Chi blocca e chi sanziona
L’Italia a ora non ha indicato neanche a quale autorità tocchi la vigilanza sul rispetto del blocco della propaganda russa o il monitoraggio dei sottodomini, né chi, in caso di violazioni, debba intervenire con le sanzioni, né che tipo di sanzioni sono previste. Un quadro debole per poter realmente stoppare la propaganda di Vladimir Putin. Con le imprese costrette a chiedere chi eventualmente le dovrebbe punire.
L’Agcom nella sua lettera di risposta del 14 marzo dice di ritenere «utile avviare un costante dialogo tecnico e scambio di informazioni con gli operatori nazionali chiamati all’applicazione del regolamento». E interpellata sulla mancanza di informazioni, dice di essere in attesa che il quadro delle responsabilità venga chiarito, facendo capire che chi lo deve chiarire è il governo.
Intanto Asstel è pronta a inviare l’ennesima lettera alle autorità. Le imprese chiedono con insistenza un intervento per paura di trovarsi a non rispettare le regole europee sulle sanzioni senza esserne consapevoli e magari subire danni reputazionali per aver agevolato la versione del conflitto dell’aggressore.

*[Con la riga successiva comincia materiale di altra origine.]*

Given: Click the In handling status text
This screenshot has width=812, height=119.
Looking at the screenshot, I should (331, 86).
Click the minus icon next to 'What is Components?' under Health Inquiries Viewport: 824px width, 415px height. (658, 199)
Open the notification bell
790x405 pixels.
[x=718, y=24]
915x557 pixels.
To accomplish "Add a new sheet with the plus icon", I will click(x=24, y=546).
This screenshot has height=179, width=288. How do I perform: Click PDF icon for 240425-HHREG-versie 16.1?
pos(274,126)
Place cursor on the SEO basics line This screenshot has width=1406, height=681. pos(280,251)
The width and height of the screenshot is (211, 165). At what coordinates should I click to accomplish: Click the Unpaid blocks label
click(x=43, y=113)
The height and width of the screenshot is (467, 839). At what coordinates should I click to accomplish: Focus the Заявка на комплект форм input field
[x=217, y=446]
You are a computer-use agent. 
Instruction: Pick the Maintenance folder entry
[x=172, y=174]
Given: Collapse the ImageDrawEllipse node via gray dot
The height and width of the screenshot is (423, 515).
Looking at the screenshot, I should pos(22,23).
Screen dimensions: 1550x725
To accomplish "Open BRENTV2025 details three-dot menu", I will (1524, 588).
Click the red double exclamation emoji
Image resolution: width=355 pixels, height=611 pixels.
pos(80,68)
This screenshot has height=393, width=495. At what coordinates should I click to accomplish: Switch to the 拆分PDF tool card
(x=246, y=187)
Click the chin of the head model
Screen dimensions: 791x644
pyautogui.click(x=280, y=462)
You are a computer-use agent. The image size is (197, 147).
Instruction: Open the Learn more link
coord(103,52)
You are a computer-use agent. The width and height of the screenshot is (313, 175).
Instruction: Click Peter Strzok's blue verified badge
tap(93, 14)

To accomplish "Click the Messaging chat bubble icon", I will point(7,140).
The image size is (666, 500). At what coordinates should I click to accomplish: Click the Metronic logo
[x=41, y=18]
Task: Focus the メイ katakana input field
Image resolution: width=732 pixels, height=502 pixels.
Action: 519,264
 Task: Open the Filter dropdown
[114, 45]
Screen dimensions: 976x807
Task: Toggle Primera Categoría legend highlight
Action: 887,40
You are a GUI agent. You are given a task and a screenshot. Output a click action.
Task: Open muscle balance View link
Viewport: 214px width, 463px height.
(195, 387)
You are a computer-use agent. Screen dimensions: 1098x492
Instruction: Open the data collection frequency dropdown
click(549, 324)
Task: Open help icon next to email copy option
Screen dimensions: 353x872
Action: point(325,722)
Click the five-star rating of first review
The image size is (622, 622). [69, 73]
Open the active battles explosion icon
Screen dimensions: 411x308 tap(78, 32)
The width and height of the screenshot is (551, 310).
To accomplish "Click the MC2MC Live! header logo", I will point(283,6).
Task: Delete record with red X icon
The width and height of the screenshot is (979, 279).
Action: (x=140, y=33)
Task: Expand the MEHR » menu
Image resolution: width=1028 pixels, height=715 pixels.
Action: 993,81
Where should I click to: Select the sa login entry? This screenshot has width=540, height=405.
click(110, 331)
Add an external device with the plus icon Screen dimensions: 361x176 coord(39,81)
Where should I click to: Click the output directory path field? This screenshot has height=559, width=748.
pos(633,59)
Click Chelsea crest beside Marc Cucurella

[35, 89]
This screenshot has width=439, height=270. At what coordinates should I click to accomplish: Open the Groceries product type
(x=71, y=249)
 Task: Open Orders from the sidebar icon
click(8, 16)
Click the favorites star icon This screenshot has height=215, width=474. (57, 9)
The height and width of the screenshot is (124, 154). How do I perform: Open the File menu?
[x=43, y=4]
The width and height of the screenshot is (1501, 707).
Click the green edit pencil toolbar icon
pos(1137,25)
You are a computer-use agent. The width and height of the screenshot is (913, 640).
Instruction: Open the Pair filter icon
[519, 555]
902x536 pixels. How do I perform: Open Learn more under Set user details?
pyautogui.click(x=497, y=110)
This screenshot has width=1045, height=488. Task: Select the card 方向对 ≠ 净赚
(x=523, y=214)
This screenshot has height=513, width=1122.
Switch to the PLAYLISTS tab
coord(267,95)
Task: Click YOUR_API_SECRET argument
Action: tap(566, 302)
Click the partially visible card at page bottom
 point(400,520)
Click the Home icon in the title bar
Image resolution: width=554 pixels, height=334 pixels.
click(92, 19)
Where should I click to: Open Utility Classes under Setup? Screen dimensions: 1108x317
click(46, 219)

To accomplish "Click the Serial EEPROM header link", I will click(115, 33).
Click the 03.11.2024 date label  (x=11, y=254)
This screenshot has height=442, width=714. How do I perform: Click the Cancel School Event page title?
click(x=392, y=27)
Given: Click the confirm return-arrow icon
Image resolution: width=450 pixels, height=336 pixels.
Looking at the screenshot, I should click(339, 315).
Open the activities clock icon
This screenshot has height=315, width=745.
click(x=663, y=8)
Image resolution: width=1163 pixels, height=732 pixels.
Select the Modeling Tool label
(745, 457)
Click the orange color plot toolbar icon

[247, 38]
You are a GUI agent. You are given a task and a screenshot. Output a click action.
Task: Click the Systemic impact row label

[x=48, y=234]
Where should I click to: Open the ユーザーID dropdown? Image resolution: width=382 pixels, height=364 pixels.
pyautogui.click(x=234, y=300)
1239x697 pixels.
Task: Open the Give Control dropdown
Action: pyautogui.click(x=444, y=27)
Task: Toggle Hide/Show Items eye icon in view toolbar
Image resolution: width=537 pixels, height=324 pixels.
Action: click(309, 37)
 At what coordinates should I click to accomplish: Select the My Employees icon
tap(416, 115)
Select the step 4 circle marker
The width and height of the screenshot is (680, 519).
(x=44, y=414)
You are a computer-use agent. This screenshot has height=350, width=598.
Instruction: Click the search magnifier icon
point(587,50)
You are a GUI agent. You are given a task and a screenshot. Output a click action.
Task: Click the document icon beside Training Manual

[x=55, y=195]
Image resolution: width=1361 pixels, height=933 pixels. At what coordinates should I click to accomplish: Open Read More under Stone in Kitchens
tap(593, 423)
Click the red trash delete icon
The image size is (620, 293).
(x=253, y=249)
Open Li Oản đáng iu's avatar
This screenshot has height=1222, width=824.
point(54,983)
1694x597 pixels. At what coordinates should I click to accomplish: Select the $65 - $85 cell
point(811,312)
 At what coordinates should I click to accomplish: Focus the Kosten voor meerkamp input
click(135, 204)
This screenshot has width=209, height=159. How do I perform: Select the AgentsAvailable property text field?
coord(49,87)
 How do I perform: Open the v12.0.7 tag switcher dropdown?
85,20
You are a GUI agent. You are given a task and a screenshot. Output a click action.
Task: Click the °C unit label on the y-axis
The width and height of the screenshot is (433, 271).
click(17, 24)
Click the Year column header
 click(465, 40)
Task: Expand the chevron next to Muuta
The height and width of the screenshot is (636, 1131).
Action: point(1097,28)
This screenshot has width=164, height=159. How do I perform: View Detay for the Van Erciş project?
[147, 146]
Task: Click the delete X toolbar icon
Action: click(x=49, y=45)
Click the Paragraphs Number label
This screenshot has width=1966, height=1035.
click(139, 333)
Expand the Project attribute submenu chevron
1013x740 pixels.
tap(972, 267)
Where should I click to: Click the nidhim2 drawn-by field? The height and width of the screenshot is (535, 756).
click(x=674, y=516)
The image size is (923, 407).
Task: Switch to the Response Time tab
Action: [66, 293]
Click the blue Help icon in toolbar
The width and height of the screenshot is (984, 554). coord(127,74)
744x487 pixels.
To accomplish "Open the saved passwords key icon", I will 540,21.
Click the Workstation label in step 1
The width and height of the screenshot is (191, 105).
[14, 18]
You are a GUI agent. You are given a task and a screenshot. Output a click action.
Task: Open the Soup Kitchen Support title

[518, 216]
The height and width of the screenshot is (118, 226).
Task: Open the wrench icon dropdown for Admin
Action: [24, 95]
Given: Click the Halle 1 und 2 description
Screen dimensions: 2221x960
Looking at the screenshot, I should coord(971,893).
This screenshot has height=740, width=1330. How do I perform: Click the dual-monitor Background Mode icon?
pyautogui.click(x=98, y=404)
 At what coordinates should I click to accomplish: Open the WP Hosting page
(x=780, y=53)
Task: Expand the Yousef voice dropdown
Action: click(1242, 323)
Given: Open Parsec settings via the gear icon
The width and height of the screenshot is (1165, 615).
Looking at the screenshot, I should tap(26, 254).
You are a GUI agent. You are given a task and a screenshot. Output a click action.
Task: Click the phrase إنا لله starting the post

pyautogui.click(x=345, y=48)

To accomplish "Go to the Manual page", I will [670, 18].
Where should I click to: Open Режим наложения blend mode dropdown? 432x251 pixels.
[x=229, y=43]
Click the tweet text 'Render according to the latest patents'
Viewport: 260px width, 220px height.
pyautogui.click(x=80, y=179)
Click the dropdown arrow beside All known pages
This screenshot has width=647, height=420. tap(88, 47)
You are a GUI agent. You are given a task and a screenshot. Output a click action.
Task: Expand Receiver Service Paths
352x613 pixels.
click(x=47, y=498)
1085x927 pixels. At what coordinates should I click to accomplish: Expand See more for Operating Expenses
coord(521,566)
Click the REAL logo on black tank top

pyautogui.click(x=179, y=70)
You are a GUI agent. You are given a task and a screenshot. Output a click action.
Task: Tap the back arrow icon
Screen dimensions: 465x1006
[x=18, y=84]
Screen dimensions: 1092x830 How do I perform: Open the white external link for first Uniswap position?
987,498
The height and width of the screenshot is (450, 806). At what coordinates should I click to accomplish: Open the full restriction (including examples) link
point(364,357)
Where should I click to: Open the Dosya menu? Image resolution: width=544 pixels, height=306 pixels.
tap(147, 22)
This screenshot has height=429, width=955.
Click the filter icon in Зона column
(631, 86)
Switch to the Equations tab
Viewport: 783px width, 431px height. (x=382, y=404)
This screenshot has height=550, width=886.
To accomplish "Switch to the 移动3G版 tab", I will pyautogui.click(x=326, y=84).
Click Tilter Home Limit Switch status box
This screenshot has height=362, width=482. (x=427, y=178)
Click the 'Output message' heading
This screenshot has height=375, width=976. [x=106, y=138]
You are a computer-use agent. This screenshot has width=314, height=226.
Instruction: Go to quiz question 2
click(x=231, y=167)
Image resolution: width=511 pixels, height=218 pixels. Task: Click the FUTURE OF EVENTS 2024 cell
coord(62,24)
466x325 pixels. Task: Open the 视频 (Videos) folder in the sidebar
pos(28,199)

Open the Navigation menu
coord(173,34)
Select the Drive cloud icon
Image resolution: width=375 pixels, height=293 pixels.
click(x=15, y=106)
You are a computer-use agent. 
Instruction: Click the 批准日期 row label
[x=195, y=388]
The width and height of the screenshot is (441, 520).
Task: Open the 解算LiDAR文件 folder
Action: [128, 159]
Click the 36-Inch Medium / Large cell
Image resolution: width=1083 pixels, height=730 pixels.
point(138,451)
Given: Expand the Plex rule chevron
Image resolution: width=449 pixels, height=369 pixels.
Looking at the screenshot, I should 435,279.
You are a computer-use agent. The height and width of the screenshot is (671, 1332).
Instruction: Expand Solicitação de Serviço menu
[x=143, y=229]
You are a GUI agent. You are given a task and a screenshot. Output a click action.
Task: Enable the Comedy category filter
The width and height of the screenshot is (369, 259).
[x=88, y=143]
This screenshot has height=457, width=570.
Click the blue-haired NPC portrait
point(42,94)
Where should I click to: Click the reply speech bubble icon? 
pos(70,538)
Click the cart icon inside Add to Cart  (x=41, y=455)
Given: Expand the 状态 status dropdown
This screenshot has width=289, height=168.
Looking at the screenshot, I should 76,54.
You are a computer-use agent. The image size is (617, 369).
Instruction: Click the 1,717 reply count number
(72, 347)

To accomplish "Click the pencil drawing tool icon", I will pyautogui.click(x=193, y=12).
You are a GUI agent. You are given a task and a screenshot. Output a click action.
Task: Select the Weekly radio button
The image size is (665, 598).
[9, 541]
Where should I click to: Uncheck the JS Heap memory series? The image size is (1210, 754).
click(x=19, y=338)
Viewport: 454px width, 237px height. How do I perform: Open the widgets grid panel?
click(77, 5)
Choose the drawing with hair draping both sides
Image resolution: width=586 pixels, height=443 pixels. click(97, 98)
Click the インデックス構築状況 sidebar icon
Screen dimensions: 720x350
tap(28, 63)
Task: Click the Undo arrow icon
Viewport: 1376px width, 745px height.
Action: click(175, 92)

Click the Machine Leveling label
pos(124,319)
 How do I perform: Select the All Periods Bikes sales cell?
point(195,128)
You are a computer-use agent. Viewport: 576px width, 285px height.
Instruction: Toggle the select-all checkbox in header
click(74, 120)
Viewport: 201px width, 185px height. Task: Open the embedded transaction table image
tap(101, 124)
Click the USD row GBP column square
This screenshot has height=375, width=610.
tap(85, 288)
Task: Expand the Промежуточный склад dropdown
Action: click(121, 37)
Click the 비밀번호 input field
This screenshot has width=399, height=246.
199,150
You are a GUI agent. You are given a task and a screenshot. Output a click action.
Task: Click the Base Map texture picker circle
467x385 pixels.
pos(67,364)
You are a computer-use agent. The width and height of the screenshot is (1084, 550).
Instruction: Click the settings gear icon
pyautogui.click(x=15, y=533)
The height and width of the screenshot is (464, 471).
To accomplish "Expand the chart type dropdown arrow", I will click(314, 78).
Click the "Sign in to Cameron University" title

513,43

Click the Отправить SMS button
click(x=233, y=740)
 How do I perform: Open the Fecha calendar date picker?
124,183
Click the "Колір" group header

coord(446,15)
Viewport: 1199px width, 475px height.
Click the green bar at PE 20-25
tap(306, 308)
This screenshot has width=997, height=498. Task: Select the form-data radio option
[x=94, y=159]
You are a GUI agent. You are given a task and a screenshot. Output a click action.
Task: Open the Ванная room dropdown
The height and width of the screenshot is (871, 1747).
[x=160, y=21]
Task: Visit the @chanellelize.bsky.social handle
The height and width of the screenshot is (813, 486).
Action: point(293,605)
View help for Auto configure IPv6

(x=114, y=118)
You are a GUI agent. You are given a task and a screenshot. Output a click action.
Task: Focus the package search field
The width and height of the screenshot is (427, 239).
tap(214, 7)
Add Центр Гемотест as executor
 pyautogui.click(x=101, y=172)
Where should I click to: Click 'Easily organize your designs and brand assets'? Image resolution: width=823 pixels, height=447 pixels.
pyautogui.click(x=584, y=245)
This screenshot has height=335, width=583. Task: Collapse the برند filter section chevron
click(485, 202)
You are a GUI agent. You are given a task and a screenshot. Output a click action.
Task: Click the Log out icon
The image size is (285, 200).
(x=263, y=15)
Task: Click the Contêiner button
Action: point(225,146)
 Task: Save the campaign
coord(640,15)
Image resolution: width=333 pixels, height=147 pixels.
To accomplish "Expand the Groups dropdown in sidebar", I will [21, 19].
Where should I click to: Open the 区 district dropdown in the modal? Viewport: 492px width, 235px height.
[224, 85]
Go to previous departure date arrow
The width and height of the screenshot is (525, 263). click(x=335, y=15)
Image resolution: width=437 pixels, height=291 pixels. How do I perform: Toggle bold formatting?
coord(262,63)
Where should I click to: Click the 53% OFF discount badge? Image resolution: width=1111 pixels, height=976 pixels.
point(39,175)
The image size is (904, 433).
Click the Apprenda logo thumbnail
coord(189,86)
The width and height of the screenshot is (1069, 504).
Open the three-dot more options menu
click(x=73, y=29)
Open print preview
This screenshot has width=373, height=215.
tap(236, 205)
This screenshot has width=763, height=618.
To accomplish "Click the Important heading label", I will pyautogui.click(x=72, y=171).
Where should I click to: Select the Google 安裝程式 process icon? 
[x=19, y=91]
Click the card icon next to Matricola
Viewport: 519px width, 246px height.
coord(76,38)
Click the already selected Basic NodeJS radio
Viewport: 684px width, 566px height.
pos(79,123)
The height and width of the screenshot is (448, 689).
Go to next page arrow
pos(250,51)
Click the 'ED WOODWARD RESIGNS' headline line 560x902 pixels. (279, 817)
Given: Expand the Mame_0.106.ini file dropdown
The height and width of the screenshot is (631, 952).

Sulla scelta di censura decisa dall’Unione europea ci possono essere opinioni divergenti, sul fatto che siamo poco attrezzati per agire tempestivamente e tradurla in realtà meno. Se questa è una prova generale di lotta mirata alla disinformazione, anche se in molti potrebbero non condividere l’idea, non è il massimo della resa.